Thursday, October 14, 2010


I'm lucky enough to work in a non-profit organization with very a diverse and wonderful staff. Eating lunch in our break room is always an interesting culinary adventure. Almost every day for lunch, each one of us has different type of cultural or ethnic food. It's common that in one afternoon there will be Iraqi, Lao, Turkish, Ethiopian, Chilean, Ugandan, Mexican and Italian food- all at the same table. This is not the type of office where people are brown-bagging a turkey sandwich and an apple.

It's always exciting to see what everyone brings and to hear how they make it. We all automatically become foodies- the staff has no choice, it's just all so interesting. To me, the Ethiopian dishes always smell the best. I love Ethiopian food and the dishes in our lunch room usually consist of potatoes, greens, or cabbage with warm smelling unfamiliar spices that I can never put my finger on.

As you can tell, I view my co-workers lunch box contents very warmly and think of each day as a fun, world food experience. That was until today. Today has stunted my culinary curiosity. I hope this isn't permanent but I find myself longing for the scent of microwaved Lean Cuisines the elementary school PB&J's. I smelled a food so awful today that any time I recall its scent, I get goosebumps- seriously.

The food that destroyed my nasal passage and has left me in nauseous convulsions is called Pahdek. I can't think of how to best describe this edible concoction so I've decide to leave the details up to Wikipedia: "Padek is a traditional Laotian condiment made from fermented or pickled fish that has been cured. Often known as Laotian Fish Sauce, it is a thicker, seasoned fish sauce that often contains chunks of fish in it. The fermentation takes a long time, giving Padaek a rich aroma similar to fine cheeses..."

Let me start my rant by saying that I'm not a complete Asian food amateur, I know all about the complexity of fish sauce and how commonly used it is in many cuisines. But Lao fish sauce ain't no ordinary, slightly aromatic, mildly fishy sauce. This isn't the thin, clear fish sauce most of us Westerners are used to. This is a black, thick, insanely fowl smelling substance. I love my amazing Lao friend who excitedly explained to me this morning that she brought her favorite sauce to work. Next, she told me that her mom warned her not to bring the sauce to work and that she was nervous about how other staff members might judge its smell. "Who cares what they think!" I naively assured her, "It can't be that bad- we're used to all the random ethnic food smells!" Oh god, was I wrong. So, so wrong.

I consider myself to have a pretty open mind and invited my friend to open her sauce as we all ate together. The moment she cracked the lid I felt like I was slapped across the face with a dead body. " Oh my gosh, I'm sorry but that smells really strong," I commented trying to be as polite as possible.

"Wait no, that smells like VERY, strong.
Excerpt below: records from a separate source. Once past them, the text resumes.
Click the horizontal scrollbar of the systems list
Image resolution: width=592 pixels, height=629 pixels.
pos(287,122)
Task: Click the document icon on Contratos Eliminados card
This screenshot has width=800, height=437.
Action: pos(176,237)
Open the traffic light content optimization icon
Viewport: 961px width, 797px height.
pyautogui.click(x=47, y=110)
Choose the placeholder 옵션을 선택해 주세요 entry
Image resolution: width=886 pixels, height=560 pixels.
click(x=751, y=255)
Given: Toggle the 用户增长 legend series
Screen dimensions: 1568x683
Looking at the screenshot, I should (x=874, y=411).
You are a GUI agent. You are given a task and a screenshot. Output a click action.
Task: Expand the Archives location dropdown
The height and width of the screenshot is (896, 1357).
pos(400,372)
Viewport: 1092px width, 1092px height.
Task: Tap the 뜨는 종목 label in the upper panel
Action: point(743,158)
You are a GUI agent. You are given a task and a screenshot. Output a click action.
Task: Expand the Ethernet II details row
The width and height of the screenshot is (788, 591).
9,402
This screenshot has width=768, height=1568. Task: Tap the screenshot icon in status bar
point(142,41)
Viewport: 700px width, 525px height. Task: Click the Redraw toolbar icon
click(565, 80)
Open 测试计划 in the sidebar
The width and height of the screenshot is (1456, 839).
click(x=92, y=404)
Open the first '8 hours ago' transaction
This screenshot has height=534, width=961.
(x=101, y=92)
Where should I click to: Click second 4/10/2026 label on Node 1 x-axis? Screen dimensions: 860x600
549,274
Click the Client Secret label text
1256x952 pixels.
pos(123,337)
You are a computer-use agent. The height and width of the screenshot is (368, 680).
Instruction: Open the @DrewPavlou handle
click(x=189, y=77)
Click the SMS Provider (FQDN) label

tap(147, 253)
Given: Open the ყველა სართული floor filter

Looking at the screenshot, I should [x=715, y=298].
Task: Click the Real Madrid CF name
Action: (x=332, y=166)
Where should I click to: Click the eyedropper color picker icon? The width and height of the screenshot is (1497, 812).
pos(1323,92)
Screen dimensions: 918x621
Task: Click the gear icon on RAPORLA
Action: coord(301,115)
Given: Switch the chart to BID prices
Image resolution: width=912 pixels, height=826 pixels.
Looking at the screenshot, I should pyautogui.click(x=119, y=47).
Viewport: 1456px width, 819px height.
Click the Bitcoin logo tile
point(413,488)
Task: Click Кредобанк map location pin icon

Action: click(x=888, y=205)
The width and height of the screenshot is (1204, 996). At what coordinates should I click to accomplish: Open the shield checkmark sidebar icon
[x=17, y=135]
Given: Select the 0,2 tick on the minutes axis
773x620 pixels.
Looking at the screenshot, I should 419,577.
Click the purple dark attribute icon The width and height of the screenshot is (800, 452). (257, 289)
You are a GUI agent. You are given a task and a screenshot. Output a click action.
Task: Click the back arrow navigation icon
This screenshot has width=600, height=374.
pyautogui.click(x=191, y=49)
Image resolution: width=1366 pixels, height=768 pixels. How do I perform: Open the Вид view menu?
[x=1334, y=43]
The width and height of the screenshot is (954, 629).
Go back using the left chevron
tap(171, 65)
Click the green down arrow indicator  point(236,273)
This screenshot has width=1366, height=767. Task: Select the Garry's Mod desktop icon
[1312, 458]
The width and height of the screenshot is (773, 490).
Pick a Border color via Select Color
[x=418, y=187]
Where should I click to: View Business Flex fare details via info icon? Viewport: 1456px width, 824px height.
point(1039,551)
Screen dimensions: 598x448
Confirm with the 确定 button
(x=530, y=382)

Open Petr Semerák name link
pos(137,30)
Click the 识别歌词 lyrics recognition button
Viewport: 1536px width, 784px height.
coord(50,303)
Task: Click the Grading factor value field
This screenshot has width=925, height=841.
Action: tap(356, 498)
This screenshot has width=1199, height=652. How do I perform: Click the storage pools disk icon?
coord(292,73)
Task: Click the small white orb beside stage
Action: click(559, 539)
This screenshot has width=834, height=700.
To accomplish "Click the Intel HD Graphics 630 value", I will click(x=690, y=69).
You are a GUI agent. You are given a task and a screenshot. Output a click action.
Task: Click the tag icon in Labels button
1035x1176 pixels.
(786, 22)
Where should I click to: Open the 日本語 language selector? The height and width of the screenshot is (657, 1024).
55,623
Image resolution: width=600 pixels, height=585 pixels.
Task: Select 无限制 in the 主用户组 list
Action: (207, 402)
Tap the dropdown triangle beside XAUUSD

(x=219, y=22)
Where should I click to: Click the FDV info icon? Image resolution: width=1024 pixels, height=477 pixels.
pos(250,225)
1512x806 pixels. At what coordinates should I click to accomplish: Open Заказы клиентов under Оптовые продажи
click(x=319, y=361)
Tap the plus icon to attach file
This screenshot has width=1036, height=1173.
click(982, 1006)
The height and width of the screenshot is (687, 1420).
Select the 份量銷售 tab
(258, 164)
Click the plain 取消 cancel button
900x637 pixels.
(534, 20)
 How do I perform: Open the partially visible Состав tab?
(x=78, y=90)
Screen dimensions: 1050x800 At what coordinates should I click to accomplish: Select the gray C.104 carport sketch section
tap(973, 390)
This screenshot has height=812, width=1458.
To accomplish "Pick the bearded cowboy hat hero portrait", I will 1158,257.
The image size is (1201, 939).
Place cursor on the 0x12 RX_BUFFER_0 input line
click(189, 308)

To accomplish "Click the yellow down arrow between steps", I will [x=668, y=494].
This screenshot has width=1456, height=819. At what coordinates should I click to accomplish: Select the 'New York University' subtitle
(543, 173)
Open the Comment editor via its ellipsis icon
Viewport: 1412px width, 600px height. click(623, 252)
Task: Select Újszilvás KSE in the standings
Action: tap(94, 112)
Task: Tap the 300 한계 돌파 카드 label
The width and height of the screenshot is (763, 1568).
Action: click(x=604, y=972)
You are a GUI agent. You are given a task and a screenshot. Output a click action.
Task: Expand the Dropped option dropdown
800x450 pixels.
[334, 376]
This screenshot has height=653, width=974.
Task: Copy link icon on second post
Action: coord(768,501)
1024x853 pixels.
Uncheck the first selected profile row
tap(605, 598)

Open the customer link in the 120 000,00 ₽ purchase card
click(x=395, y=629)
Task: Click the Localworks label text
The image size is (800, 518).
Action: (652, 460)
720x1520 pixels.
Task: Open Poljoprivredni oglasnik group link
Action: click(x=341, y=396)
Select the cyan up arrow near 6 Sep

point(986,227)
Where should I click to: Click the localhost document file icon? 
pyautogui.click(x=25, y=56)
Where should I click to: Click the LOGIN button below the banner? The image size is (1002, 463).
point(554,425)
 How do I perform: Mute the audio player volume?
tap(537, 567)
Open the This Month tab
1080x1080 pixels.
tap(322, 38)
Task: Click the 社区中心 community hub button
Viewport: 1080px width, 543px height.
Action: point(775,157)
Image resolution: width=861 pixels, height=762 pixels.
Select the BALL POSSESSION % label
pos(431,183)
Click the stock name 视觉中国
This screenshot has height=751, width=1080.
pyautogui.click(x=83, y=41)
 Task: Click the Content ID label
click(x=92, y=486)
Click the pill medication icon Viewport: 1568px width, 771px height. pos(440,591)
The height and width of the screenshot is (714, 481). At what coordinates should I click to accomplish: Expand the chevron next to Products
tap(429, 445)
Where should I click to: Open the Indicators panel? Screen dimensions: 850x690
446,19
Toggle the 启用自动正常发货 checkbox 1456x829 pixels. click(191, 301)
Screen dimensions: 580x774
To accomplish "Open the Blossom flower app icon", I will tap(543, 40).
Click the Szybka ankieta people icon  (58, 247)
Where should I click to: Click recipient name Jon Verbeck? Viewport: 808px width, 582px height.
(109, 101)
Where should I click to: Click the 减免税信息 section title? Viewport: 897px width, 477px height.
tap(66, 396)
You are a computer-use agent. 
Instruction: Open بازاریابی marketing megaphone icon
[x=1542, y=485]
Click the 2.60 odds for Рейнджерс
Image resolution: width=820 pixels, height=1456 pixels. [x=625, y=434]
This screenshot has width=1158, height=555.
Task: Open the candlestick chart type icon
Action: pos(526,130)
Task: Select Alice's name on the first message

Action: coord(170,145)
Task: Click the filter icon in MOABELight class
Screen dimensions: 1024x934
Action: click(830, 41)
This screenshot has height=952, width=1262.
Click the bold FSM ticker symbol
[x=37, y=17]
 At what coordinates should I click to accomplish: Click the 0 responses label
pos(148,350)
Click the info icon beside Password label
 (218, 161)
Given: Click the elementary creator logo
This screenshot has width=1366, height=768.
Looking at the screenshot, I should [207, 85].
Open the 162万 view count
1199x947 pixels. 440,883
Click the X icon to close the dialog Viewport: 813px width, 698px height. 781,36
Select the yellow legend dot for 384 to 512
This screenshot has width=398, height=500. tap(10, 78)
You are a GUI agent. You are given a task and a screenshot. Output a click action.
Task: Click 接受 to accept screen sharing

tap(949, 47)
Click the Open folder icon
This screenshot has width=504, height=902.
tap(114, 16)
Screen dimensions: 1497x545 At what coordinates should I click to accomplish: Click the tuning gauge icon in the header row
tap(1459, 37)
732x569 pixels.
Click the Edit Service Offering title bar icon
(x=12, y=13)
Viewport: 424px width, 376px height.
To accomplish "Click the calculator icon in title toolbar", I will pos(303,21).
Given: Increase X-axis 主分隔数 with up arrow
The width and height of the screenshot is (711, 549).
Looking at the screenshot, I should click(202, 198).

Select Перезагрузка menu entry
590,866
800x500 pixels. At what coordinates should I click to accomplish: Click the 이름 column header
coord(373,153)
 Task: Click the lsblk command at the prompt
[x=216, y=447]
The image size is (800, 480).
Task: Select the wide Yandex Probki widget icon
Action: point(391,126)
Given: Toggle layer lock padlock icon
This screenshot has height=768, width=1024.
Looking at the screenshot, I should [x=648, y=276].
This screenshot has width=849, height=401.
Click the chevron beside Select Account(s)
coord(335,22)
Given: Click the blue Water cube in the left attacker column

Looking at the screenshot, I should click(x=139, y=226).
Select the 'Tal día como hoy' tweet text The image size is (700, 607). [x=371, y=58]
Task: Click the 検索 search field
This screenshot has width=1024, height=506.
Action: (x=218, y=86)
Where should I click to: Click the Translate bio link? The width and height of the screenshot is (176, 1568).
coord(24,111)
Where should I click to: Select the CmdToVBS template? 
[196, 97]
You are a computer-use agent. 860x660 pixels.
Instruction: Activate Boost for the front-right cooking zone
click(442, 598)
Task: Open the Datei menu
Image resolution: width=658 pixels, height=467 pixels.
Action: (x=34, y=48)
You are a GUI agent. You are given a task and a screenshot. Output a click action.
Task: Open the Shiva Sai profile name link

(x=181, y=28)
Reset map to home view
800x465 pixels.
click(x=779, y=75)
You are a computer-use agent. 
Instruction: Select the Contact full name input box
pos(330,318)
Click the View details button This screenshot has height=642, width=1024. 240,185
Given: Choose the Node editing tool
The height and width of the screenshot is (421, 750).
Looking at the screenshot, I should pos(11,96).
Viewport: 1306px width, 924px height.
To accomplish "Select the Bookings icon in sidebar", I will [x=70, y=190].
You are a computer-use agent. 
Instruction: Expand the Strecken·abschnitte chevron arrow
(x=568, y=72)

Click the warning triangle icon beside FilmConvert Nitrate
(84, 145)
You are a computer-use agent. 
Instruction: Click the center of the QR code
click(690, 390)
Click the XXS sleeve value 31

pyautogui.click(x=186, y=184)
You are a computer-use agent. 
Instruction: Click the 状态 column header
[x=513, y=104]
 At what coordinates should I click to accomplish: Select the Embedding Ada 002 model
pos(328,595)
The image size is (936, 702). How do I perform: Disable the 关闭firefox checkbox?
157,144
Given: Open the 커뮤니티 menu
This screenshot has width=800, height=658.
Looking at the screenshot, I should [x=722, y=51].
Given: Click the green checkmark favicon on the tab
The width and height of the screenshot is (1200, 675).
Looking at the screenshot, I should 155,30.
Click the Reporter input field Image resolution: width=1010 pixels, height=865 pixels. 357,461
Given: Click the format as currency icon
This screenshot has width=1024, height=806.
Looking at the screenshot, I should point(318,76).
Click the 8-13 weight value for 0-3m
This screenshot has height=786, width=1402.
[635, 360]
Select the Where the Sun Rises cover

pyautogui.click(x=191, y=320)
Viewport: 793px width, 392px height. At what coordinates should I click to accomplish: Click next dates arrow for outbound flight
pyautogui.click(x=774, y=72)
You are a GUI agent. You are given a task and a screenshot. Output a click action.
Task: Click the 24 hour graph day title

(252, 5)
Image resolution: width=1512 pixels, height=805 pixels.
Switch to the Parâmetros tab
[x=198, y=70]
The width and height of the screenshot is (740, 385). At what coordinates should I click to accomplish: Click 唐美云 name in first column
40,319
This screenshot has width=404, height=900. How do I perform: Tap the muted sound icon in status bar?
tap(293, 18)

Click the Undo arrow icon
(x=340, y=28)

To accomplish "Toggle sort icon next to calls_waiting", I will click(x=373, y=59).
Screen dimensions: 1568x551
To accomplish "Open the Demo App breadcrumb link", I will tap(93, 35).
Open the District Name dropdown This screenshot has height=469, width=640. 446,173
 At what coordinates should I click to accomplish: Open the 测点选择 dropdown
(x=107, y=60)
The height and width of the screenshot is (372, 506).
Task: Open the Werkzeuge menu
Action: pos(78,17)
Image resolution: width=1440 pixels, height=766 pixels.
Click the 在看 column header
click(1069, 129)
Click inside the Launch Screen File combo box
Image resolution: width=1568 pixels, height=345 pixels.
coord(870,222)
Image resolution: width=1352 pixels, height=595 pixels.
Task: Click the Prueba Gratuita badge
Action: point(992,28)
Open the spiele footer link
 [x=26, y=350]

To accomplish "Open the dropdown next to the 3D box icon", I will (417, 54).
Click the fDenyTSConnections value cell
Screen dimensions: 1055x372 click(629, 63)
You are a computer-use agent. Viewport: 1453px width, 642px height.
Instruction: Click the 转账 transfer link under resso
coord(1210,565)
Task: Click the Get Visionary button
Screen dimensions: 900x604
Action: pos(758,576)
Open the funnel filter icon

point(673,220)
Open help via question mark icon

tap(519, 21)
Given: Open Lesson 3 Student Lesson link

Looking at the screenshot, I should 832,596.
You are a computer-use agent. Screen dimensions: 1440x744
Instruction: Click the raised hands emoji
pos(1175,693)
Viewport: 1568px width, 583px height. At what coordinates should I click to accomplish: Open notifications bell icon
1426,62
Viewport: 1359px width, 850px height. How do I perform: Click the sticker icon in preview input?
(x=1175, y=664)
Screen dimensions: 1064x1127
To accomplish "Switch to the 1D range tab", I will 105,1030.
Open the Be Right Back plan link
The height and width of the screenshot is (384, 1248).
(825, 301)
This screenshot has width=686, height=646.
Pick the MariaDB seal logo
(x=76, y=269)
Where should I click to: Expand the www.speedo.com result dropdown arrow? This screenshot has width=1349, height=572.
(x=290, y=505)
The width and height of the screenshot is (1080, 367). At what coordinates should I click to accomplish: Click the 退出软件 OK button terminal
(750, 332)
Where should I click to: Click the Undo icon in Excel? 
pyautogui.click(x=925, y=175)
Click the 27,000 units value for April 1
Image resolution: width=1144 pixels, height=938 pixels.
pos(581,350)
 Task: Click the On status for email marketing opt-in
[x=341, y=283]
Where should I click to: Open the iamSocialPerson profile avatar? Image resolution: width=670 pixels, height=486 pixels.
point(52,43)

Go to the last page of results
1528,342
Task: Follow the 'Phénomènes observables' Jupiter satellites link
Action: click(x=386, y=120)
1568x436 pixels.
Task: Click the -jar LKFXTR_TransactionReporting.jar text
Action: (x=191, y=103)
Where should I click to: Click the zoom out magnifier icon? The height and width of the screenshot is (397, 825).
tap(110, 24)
Wow, I don't think I can handle that being right next to me!" I said, then timidly asked my friend if she could try to keep the lid closed and move down a few seats.

Everyone at the table simply could not believe how intense this stuff smelled. Let me attempt to describe the many odors that create the intricate Lao fish sauce smell: dead fish (duh!), bile, blue cheese, vinegar, a polluted river, parmesan cheese, more fish and finally, a touch of garlic.

I learn something new about food every day in my office, but I never expected to become acquainted with smell of death in a busy San Diego non-profit. If you take anything away from this story, I hope it's that if you ever hear someone from Laos talking about Pahdek- You'll save yourself and start running away. Run farther and faster than you've ever ran before.